[[ Recorded information open ]]

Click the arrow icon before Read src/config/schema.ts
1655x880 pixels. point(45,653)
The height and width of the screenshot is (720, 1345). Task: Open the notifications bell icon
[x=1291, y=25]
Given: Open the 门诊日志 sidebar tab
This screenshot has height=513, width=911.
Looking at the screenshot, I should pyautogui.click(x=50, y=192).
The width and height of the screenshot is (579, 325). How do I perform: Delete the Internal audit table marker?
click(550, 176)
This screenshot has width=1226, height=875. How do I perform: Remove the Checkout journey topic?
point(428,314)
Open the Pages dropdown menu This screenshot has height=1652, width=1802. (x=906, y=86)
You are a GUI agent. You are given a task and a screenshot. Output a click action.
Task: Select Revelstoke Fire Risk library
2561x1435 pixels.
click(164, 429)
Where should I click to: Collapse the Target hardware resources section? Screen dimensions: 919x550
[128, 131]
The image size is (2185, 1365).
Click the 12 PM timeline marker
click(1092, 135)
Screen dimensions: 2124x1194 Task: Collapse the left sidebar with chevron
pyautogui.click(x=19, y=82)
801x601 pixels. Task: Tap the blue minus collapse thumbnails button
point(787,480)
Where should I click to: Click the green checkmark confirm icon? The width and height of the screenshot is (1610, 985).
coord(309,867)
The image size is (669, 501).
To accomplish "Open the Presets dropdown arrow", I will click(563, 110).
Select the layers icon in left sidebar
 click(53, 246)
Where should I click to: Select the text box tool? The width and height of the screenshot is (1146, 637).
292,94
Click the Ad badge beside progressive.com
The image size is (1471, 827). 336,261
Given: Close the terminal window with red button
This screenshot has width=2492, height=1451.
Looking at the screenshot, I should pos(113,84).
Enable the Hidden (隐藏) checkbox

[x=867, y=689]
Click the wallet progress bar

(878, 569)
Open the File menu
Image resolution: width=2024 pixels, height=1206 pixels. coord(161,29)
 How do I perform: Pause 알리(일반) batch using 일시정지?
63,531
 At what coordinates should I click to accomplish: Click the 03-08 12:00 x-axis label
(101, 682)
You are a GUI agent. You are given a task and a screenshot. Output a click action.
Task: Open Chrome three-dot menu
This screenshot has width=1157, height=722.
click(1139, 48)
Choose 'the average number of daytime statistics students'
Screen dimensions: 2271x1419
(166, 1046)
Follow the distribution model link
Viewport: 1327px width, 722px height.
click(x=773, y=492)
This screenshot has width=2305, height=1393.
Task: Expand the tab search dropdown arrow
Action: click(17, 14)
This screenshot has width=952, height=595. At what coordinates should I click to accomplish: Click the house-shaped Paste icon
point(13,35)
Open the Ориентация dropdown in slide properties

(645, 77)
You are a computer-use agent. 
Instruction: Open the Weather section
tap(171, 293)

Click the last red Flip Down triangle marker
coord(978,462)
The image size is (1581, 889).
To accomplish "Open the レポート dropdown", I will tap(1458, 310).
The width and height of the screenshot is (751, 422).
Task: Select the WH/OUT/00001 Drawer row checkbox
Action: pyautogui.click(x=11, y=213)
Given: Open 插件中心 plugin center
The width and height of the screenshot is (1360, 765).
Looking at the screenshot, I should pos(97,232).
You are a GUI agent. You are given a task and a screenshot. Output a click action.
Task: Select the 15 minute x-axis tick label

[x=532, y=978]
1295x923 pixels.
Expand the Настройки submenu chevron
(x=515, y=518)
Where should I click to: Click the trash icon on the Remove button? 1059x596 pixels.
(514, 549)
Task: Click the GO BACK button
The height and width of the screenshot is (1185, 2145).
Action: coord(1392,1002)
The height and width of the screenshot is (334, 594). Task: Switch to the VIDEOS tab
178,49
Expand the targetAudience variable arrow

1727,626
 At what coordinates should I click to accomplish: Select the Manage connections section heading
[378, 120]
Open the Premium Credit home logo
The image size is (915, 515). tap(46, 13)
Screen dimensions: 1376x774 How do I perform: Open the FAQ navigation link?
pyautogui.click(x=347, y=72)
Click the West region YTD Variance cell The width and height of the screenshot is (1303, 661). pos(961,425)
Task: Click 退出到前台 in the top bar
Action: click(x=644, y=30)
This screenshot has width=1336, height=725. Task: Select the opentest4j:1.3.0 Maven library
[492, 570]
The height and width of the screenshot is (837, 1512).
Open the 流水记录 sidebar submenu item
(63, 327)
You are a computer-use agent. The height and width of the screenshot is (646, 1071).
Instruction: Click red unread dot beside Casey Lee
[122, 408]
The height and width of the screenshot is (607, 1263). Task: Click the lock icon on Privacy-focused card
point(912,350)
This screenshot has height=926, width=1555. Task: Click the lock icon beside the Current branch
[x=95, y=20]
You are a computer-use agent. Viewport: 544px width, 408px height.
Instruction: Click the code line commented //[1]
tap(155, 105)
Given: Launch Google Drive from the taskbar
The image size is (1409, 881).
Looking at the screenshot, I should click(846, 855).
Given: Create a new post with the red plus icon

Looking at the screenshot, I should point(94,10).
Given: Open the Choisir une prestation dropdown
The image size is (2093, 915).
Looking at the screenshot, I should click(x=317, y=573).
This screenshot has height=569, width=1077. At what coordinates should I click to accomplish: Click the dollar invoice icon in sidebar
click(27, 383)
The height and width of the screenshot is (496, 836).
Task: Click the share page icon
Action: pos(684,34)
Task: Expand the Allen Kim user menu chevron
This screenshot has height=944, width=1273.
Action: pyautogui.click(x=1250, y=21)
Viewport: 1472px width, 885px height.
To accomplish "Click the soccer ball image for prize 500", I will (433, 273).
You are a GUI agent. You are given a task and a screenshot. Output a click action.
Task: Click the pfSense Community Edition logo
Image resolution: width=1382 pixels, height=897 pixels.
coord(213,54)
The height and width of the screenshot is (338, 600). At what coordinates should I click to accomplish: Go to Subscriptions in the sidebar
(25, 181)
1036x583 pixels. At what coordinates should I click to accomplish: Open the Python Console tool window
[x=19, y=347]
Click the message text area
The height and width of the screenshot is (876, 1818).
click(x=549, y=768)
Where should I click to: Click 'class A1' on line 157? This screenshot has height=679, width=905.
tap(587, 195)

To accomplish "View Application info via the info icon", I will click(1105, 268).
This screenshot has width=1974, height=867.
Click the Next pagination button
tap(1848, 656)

[[ Recorded information closed ]]

_Exercise directions_. Please return a copy of each line in the entries that has the string "computer".

_Written response_.
You are a computer-use agent. 
You are a computer-use agent. The height and width of the screenshot is (646, 1071).
You are a computer-use agent. Viewport: 544px width, 408px height.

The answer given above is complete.